Text passage:
::::::::::
Inconsitency

Sun Oct 13 09:31:56 PDT 2013

> This will _not_ return a trailing surrogate of a Cyrillic 
> letter. It will return the second code unit of the "ä" 
> character (U+00E4).

True. It's UTF-8, not UTF-16.

> However, it could also yield the first code unit of the umlaut 
> diacritic, depending on how the string is represented.

This is not true for UTF-8, which is not subject to "endianism".

> If the string were in UTF-32, [2] could yield either the 
> Cyrillic character, or the umlaut diacritic.
> The .length of the UTF-32 string could be either 3 or 4.

Both are not true for UTF-32. There is no interpretation (except 
for the "endianism", which could be taken care of in a 
library/the core) for the code point.

> There are multiple reasons why .length and index access is 
> based on code units rather than code points or any higher level 
> representation, but one is that the complexity would suddenly 
> be O(n) instead of O(1).

see my last statement below

> In-place modifications of char[] arrays also wouldn't be 
> possible anymore

They would be, but

> as the size of the underlying array might have to change.
::::::::::
Instruction 1: Translate this sentence from the forum post into Spanish: "This is not true for UTF-8, which is not subject to "endianism"."
Instruction 2: Summarize the forum post in two sentences.
Instruction 3: Carry on the forum post from the point where it stops.

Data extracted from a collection
::::::::::
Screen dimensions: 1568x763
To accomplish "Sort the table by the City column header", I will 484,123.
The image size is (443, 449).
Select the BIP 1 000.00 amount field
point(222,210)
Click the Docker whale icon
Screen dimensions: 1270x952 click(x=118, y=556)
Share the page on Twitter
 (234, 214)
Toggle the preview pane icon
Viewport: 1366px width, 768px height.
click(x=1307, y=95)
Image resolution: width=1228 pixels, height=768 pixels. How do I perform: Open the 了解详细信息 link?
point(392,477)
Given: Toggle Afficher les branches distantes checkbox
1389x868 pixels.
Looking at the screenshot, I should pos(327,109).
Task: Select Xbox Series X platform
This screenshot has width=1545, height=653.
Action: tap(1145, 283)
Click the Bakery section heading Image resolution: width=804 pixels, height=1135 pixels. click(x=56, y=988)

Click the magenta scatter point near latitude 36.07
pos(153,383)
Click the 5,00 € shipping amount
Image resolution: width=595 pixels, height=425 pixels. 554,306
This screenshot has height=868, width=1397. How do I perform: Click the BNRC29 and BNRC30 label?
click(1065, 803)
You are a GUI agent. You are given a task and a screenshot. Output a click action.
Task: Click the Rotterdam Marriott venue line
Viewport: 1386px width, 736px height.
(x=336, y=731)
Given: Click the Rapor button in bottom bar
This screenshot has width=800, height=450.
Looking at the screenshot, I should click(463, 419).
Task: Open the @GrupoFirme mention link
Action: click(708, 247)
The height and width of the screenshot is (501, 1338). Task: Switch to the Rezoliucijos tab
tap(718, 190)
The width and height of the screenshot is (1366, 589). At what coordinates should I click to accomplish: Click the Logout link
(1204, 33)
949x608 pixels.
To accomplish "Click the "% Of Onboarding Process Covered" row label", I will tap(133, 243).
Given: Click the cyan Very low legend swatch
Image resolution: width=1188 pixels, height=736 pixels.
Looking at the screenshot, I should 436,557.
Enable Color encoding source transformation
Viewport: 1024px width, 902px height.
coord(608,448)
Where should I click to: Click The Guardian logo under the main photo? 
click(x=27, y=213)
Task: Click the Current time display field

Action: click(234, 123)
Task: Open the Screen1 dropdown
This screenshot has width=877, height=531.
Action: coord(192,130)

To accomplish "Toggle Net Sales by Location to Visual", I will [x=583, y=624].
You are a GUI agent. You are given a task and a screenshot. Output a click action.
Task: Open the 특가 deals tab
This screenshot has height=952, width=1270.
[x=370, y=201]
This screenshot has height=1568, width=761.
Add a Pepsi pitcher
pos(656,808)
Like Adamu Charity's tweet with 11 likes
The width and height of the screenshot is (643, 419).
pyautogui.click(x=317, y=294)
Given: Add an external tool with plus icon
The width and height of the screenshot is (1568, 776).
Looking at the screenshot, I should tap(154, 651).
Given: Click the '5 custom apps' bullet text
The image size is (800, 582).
::::::::::
Final result 1: Esto no es cierto para UTF-8, que no está sujeto al "endianismo".

Final result 2: Replying to claims about indexing strings, the writer agrees that the string in question is UTF-8 rather than UTF-16 and states that UTF-8 is not subject to endianness. The writer also rejects the claims about UTF-32, arguing that its code points leave no room for interpretation apart from endianness, which a library or the core could handle.

Final result 3:
Well that's a point; on the other hand, D is constantly creating 
and throwing away new strings, so this isn't quite an argument. 
The current solution puts the programmer in charge of dealing 
with UTF-x, where a more consistent implementation would put the 
burden on the implementors of the libraries/core, i.e. the ones 
who usually have a better understanding of Unicode than the 
average programmer.

Also, implementing such a semantics would not per se abandon a 
byte-wise access, would it?

So, how do you guys handle UTF-8 strings in D? What are your 
solutions to the problems described? Does it all come down to 
converting "string"s and "wstring"s to "dstring"s, manipulating 
them, and re-convert them to "string"s? Btw, what would this mean 
in terms of speed?

These is no irony in my questions. I'm really looking for 
solutions...